__EXERCISE BRIEF__
From the entries that follow, copy exactly the lines beginning at the line holding "Task: Clear finished tasks using Clear icon" and continuing through the line holding "Open the Exceptions".
- Opening Delimiter -
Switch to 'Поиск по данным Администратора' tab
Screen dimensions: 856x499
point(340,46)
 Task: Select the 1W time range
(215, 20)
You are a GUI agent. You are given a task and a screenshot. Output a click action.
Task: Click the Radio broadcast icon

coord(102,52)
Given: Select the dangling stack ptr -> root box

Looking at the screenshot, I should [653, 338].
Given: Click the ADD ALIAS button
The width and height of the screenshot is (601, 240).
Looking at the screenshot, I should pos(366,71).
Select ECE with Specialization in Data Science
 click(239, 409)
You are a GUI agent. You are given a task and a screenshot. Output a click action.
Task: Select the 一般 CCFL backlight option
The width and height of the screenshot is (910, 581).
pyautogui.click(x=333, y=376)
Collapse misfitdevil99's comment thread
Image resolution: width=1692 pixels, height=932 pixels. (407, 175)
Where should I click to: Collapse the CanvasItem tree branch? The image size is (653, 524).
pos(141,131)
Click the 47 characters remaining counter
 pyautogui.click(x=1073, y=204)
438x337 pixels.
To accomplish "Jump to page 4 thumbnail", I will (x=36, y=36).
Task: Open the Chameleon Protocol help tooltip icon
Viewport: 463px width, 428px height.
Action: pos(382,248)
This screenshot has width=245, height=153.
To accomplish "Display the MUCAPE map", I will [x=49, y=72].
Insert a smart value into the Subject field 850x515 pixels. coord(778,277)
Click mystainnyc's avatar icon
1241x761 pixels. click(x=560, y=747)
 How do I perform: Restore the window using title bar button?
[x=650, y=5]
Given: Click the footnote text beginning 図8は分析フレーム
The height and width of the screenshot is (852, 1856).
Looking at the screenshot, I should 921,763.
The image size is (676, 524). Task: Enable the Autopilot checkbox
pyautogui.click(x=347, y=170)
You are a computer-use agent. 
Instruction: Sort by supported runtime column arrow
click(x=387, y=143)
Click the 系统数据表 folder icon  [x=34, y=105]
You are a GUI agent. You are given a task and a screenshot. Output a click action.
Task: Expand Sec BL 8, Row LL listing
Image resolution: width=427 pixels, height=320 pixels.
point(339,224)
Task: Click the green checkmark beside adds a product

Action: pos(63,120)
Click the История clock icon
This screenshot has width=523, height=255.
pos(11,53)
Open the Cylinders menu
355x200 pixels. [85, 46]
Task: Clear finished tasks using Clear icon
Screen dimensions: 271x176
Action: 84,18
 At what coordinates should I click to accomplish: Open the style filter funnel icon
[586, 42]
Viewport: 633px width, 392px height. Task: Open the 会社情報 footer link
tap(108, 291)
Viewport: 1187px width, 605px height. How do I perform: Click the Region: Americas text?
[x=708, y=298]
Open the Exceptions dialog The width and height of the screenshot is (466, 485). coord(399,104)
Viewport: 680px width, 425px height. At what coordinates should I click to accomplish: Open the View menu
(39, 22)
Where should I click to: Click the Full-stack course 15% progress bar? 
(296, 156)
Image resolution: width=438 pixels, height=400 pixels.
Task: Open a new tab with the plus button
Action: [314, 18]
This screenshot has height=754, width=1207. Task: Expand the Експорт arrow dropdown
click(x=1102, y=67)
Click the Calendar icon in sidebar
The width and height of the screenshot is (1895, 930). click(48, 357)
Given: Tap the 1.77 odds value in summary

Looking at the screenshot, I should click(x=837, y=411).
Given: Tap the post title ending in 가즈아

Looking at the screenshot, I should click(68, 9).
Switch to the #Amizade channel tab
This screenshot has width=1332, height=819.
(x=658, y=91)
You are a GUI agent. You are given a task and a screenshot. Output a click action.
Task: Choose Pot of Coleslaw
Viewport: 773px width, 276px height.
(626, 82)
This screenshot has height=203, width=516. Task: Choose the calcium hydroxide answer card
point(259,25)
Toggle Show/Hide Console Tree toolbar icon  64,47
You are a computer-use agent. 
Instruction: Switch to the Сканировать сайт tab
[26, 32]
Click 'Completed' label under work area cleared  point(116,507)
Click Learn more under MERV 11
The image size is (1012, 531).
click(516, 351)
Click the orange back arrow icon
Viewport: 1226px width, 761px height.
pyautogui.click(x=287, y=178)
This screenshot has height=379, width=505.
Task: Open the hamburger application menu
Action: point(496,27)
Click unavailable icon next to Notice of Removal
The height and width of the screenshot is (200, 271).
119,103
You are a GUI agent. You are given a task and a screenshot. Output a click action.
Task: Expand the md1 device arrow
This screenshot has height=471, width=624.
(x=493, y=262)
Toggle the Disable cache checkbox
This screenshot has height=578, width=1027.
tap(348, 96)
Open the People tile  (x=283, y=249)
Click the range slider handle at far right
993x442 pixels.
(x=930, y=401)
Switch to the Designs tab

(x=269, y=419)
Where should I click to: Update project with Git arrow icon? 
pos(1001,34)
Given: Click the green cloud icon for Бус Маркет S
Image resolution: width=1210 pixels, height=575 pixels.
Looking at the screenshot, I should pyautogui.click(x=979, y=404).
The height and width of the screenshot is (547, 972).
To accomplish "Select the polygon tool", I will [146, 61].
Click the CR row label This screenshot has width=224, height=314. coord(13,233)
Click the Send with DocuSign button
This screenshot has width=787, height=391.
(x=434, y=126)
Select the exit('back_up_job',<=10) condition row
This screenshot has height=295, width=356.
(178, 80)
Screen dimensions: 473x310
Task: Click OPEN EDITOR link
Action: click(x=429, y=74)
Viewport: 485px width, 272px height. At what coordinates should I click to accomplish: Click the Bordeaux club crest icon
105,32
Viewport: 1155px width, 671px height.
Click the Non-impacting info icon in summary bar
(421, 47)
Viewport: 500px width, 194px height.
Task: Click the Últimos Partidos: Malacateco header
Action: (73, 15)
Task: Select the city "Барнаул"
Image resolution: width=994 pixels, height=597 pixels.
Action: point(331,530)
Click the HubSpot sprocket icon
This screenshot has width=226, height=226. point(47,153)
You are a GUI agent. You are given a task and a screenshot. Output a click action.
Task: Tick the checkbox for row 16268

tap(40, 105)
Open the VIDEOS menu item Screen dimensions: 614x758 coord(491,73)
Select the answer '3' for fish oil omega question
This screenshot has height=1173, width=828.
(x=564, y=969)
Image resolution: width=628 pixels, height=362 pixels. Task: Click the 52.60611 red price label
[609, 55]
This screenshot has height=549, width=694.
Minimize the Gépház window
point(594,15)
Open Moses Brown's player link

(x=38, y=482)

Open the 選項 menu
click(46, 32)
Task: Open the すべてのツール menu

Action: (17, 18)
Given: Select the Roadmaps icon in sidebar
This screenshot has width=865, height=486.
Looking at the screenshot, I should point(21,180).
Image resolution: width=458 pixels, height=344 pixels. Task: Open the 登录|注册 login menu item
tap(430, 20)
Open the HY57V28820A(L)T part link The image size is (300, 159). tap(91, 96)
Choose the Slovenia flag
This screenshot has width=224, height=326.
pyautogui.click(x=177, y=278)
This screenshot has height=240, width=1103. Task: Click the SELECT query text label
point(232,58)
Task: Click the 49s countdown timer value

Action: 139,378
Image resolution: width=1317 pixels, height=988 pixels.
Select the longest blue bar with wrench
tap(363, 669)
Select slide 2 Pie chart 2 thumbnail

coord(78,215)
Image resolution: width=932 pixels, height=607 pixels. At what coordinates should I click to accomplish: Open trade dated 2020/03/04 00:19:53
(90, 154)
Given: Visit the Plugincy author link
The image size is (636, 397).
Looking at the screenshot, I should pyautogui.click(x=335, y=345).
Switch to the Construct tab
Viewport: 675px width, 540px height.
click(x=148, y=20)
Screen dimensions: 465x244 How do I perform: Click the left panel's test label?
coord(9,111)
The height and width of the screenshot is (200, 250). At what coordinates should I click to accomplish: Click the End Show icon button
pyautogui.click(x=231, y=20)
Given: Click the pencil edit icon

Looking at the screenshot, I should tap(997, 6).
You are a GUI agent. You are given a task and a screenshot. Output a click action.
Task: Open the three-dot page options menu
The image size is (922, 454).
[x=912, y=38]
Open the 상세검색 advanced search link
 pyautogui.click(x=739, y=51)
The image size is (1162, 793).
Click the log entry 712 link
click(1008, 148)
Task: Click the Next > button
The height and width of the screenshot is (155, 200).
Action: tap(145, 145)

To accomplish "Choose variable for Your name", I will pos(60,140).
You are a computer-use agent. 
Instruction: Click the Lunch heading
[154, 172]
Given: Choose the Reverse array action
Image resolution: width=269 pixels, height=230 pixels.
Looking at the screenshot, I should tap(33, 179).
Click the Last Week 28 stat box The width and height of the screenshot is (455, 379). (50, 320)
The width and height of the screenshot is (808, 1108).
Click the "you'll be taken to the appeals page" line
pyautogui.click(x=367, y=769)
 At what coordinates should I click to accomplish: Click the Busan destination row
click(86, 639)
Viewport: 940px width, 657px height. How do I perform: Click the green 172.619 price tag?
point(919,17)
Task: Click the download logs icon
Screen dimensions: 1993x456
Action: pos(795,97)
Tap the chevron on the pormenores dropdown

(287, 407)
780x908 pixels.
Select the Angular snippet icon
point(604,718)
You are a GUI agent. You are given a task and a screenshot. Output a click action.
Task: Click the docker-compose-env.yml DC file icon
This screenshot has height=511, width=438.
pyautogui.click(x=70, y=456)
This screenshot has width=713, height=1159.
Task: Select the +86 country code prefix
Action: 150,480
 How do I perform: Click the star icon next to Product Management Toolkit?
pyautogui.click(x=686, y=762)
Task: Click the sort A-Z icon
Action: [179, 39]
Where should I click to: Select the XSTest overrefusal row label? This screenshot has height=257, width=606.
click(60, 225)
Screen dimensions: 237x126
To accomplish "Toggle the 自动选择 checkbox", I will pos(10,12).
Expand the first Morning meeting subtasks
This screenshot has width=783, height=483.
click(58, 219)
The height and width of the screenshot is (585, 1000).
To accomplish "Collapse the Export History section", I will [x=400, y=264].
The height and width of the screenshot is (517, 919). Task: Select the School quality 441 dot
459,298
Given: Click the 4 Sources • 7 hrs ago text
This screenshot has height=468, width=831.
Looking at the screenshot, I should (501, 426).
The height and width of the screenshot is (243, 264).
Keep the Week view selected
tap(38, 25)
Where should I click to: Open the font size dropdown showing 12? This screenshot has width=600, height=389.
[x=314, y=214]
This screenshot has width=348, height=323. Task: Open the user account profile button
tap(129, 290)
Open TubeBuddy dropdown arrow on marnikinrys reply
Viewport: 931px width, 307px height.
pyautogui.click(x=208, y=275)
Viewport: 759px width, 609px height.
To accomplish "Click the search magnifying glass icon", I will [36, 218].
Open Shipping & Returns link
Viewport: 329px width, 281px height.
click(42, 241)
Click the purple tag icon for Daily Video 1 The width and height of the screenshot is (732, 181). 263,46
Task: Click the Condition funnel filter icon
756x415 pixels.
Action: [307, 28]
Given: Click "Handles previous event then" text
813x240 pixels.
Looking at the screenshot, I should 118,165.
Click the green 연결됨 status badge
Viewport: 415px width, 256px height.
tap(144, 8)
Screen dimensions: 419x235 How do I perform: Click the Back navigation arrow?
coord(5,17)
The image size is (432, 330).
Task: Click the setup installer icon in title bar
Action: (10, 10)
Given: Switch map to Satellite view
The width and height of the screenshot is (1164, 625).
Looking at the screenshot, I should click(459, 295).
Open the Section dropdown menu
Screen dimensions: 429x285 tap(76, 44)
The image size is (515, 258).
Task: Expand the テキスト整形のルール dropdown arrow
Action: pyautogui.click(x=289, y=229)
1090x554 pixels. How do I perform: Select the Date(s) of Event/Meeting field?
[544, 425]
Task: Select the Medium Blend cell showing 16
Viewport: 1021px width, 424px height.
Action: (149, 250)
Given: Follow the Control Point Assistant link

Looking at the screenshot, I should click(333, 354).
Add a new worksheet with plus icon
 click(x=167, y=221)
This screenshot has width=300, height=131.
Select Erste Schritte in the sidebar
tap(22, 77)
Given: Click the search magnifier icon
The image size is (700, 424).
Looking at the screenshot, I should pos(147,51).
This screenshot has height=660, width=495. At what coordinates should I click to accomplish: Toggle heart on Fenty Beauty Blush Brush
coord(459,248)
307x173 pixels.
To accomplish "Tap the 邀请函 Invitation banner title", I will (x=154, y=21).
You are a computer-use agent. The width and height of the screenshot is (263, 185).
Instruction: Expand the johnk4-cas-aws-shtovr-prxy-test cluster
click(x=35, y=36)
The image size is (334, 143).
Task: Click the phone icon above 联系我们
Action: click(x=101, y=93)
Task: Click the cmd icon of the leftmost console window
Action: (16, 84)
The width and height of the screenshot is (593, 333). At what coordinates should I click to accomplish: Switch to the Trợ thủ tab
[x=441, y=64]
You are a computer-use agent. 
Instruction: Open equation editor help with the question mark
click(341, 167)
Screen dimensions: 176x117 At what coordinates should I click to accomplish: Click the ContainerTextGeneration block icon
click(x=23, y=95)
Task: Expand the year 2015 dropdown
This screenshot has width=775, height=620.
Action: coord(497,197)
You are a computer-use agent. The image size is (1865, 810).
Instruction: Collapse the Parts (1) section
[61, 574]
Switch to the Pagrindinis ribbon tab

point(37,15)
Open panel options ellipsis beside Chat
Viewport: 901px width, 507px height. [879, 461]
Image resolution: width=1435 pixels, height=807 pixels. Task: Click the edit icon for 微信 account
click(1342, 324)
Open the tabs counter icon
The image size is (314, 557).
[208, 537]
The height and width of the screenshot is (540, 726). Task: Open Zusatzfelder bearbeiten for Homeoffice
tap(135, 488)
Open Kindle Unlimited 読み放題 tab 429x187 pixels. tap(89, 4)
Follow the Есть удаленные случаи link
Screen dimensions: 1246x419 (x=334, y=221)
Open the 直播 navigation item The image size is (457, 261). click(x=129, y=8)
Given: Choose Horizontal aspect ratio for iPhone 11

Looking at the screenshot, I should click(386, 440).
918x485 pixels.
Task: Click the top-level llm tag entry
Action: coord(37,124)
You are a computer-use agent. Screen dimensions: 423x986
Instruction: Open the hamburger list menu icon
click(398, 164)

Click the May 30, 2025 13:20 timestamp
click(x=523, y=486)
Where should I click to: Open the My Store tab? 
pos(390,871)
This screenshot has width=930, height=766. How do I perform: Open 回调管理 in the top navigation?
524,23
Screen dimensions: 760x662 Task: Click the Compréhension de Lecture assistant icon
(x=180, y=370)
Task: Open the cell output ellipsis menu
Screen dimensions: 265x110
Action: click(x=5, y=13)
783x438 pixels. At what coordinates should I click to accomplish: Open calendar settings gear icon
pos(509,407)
- Closing Delimiter -
__SOLUTION TO THIS PROBLEM__
Task: Clear finished tasks using Clear icon
Screen dimensions: 271x176
Action: 84,18
 At what coordinates should I click to accomplish: Open the style filter funnel icon
[586, 42]
Viewport: 633px width, 392px height. Task: Open the 会社情報 footer link
tap(108, 291)
Viewport: 1187px width, 605px height. How do I perform: Click the Region: Americas text?
[x=708, y=298]
Open the Exceptions dialog The width and height of the screenshot is (466, 485). coord(399,104)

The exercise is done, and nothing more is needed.